**How to complete this task**:
Word for word, restate the records that appear below.

**Material to process**:
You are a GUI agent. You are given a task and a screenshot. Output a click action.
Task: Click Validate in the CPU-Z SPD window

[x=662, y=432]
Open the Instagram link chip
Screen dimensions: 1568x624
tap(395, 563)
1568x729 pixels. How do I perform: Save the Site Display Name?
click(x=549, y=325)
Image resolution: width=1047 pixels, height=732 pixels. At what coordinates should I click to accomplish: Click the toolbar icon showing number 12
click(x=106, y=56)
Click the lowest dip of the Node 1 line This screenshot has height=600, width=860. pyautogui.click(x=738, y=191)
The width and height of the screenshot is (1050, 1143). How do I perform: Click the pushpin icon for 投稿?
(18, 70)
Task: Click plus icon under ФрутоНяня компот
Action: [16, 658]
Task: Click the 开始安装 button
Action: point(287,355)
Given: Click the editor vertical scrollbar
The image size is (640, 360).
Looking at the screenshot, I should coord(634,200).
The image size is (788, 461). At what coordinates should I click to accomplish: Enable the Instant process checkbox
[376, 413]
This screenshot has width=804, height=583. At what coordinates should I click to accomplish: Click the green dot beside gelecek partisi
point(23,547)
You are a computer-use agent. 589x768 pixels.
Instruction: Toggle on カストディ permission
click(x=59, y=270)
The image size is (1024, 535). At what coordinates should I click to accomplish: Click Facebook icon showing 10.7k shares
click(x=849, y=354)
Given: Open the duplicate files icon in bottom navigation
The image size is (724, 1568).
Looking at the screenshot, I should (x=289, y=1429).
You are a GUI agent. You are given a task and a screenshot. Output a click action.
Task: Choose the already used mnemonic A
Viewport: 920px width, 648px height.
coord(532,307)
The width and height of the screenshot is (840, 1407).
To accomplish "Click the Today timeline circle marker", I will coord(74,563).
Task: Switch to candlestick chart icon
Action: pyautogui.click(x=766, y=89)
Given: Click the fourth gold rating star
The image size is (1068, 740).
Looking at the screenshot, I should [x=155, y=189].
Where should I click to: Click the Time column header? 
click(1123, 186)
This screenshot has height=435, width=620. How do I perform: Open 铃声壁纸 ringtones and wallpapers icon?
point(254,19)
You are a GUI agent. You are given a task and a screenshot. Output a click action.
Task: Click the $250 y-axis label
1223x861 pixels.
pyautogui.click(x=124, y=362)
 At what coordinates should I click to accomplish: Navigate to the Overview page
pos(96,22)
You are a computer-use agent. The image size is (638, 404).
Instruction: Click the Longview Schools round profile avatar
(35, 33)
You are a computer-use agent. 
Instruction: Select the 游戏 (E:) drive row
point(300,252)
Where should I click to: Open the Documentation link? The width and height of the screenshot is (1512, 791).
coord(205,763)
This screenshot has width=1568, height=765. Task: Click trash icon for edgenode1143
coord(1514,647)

**Response below**:
You are a GUI agent. You are given a task and a screenshot. Output a click action.
Task: Click Validate in the CPU-Z SPD window

[x=662, y=432]
Open the Instagram link chip
Screen dimensions: 1568x624
tap(395, 563)
1568x729 pixels. How do I perform: Save the Site Display Name?
click(x=549, y=325)
Image resolution: width=1047 pixels, height=732 pixels. At what coordinates should I click to accomplish: Click the toolbar icon showing number 12
click(x=106, y=56)
Click the lowest dip of the Node 1 line This screenshot has height=600, width=860. pyautogui.click(x=738, y=191)
The width and height of the screenshot is (1050, 1143). How do I perform: Click the pushpin icon for 投稿?
(18, 70)
Task: Click plus icon under ФрутоНяня компот
Action: [16, 658]
Task: Click the 开始安装 button
Action: point(287,355)
Given: Click the editor vertical scrollbar
The image size is (640, 360).
Looking at the screenshot, I should coord(634,200).
The image size is (788, 461). At what coordinates should I click to accomplish: Enable the Instant process checkbox
[376, 413]
This screenshot has width=804, height=583. At what coordinates should I click to accomplish: Click the green dot beside gelecek partisi
point(23,547)
You are a computer-use agent. 589x768 pixels.
Instruction: Toggle on カストディ permission
click(x=59, y=270)
The image size is (1024, 535). At what coordinates should I click to accomplish: Click Facebook icon showing 10.7k shares
click(x=849, y=354)
Given: Open the duplicate files icon in bottom navigation
The image size is (724, 1568).
Looking at the screenshot, I should (x=289, y=1429).
You are a GUI agent. You are given a task and a screenshot. Output a click action.
Task: Choose the already used mnemonic A
Viewport: 920px width, 648px height.
coord(532,307)
The width and height of the screenshot is (840, 1407).
To accomplish "Click the Today timeline circle marker", I will coord(74,563).
Task: Switch to candlestick chart icon
Action: pyautogui.click(x=766, y=89)
Given: Click the fourth gold rating star
The image size is (1068, 740).
Looking at the screenshot, I should [x=155, y=189].
Where should I click to: Click the Time column header? 
click(1123, 186)
This screenshot has height=435, width=620. How do I perform: Open 铃声壁纸 ringtones and wallpapers icon?
point(254,19)
You are a GUI agent. You are given a task and a screenshot. Output a click action.
Task: Click the $250 y-axis label
1223x861 pixels.
pyautogui.click(x=124, y=362)
 At what coordinates should I click to accomplish: Navigate to the Overview page
pos(96,22)
You are a computer-use agent. The image size is (638, 404).
Instruction: Click the Longview Schools round profile avatar
(35, 33)
You are a computer-use agent. 
Instruction: Select the 游戏 (E:) drive row
point(300,252)
Where should I click to: Open the Documentation link? The width and height of the screenshot is (1512, 791).
coord(205,763)
This screenshot has width=1568, height=765. Task: Click trash icon for edgenode1143
coord(1514,647)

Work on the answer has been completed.